Say how many lines of the data below have the word "value" in them. Add nothing else.

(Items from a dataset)
========================================
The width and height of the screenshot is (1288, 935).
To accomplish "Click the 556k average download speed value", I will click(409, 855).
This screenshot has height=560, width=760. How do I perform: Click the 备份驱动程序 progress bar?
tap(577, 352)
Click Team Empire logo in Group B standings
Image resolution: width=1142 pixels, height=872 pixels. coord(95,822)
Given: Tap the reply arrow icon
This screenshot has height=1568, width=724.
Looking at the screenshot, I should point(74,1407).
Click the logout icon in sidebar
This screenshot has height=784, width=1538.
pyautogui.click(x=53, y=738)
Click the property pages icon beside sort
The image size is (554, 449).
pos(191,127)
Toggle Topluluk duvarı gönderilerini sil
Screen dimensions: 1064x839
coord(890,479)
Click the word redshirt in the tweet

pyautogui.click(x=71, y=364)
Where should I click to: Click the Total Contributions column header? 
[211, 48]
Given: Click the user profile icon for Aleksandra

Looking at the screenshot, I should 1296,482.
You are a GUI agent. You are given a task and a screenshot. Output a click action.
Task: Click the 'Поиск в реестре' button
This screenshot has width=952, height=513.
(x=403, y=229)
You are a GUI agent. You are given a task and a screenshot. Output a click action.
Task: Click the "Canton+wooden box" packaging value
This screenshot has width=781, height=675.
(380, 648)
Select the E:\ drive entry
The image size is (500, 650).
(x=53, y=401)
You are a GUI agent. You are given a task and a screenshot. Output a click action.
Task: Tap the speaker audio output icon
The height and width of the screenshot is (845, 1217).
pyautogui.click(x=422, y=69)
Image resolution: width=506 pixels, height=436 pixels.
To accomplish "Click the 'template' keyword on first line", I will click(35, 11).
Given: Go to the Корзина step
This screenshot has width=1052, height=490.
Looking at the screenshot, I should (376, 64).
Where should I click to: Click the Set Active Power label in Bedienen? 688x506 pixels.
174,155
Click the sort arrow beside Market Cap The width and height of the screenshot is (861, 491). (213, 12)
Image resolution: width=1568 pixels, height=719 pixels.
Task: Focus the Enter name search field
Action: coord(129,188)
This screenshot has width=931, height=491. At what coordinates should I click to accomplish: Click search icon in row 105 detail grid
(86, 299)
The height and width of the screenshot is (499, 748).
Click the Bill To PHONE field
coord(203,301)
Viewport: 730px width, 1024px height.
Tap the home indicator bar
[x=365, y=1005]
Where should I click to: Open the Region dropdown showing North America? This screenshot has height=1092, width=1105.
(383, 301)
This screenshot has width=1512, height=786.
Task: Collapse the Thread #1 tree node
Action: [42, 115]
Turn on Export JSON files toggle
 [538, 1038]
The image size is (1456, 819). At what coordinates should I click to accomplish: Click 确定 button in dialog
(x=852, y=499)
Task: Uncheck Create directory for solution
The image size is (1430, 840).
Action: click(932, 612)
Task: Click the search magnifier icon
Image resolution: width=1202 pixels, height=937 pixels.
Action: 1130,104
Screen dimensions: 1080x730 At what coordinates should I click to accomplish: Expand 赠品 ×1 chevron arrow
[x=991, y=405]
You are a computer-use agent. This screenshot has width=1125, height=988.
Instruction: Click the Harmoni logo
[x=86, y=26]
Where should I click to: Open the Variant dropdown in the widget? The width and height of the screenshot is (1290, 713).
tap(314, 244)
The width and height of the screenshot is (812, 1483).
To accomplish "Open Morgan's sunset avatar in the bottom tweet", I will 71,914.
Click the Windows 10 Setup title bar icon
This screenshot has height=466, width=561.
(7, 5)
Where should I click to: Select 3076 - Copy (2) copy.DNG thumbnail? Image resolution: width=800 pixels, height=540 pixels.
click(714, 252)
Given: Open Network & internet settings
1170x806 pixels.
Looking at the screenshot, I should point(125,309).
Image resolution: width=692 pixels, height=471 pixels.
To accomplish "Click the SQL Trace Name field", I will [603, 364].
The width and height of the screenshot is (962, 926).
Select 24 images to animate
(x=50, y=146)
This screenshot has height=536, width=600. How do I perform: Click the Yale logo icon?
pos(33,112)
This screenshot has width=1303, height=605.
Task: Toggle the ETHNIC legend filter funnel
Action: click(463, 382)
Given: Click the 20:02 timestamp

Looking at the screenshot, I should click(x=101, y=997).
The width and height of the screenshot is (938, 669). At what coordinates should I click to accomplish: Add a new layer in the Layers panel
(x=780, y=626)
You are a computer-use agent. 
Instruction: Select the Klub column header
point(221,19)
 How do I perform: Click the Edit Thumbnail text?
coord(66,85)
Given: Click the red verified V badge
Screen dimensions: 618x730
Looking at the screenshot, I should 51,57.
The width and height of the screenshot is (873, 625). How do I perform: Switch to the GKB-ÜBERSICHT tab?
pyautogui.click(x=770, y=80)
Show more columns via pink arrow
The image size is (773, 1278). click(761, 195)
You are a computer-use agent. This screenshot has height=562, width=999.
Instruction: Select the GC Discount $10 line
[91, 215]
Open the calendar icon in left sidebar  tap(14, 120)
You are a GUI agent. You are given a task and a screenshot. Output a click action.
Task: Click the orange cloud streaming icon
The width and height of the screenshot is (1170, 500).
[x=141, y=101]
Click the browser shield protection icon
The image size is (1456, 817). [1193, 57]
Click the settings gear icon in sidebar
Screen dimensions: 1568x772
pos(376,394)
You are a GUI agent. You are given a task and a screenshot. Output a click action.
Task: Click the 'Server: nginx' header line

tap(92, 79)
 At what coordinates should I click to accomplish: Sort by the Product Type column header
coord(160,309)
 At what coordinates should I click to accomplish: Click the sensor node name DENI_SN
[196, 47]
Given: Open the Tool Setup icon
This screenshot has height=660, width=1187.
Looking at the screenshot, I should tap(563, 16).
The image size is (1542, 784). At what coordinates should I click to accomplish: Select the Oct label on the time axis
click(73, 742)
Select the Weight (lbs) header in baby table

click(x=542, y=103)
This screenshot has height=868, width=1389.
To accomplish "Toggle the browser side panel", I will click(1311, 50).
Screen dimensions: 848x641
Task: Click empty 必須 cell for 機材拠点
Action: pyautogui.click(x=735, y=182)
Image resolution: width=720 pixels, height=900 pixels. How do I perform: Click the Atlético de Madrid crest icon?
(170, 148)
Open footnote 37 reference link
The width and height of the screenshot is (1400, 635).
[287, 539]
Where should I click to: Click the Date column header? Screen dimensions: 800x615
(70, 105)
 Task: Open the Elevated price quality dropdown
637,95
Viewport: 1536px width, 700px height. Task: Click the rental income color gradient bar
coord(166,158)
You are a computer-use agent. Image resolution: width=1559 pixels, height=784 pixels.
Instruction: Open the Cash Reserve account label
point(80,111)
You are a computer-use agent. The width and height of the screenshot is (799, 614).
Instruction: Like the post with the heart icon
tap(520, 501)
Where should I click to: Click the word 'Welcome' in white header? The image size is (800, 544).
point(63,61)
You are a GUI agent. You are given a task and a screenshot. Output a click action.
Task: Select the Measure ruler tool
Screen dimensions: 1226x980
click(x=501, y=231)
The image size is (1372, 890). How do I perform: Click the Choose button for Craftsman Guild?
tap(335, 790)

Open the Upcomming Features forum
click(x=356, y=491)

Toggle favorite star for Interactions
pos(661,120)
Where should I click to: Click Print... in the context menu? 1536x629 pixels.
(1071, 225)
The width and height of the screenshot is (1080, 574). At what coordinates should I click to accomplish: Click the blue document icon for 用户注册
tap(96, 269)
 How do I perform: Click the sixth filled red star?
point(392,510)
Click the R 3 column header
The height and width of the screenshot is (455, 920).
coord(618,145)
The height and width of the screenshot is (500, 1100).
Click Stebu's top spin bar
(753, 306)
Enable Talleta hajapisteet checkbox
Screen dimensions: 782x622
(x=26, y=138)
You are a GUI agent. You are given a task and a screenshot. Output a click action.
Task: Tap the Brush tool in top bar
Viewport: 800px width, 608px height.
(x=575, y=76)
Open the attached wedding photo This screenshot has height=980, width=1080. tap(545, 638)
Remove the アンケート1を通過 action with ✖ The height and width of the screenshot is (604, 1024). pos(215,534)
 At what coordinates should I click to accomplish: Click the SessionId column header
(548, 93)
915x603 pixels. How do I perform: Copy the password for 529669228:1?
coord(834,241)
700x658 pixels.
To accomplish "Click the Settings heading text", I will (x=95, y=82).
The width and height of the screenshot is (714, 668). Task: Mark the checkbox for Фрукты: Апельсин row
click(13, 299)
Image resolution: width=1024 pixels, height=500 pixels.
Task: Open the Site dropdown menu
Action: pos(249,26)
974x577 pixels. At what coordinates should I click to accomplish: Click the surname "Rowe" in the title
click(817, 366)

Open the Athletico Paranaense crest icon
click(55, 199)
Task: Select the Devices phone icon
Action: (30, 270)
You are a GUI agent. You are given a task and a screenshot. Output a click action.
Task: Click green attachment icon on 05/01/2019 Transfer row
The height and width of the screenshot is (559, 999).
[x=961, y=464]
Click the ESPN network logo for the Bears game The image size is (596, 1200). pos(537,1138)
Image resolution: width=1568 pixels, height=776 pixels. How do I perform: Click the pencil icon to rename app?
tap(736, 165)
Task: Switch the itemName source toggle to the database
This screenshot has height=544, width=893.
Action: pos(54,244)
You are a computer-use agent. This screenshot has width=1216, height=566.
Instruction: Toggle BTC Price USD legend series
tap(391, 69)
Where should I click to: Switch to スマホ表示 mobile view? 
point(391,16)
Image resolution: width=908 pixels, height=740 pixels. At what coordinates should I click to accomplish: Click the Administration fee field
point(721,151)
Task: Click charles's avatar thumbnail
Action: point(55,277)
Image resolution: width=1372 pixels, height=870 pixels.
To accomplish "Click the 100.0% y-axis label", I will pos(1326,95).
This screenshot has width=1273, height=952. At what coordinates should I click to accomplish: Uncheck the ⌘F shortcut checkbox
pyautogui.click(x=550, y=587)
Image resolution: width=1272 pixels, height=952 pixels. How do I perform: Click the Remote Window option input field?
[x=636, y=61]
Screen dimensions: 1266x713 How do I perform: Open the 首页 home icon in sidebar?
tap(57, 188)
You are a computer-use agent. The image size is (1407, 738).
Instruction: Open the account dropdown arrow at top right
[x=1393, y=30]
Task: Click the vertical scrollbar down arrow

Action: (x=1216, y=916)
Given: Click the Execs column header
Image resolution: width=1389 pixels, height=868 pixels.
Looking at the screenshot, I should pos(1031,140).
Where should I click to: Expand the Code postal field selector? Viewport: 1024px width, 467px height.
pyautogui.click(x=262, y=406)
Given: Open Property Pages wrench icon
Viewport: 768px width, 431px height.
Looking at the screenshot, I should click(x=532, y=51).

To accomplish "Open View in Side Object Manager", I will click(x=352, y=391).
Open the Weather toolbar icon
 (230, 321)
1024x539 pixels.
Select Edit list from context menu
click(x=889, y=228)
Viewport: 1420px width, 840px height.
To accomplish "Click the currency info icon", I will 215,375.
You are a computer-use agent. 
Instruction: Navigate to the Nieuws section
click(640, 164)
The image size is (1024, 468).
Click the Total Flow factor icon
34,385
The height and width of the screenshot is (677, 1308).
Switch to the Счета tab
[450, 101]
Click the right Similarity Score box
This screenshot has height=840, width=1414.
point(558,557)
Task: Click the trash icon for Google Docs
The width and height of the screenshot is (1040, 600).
========================================
**WORKED SOLUTION:**
2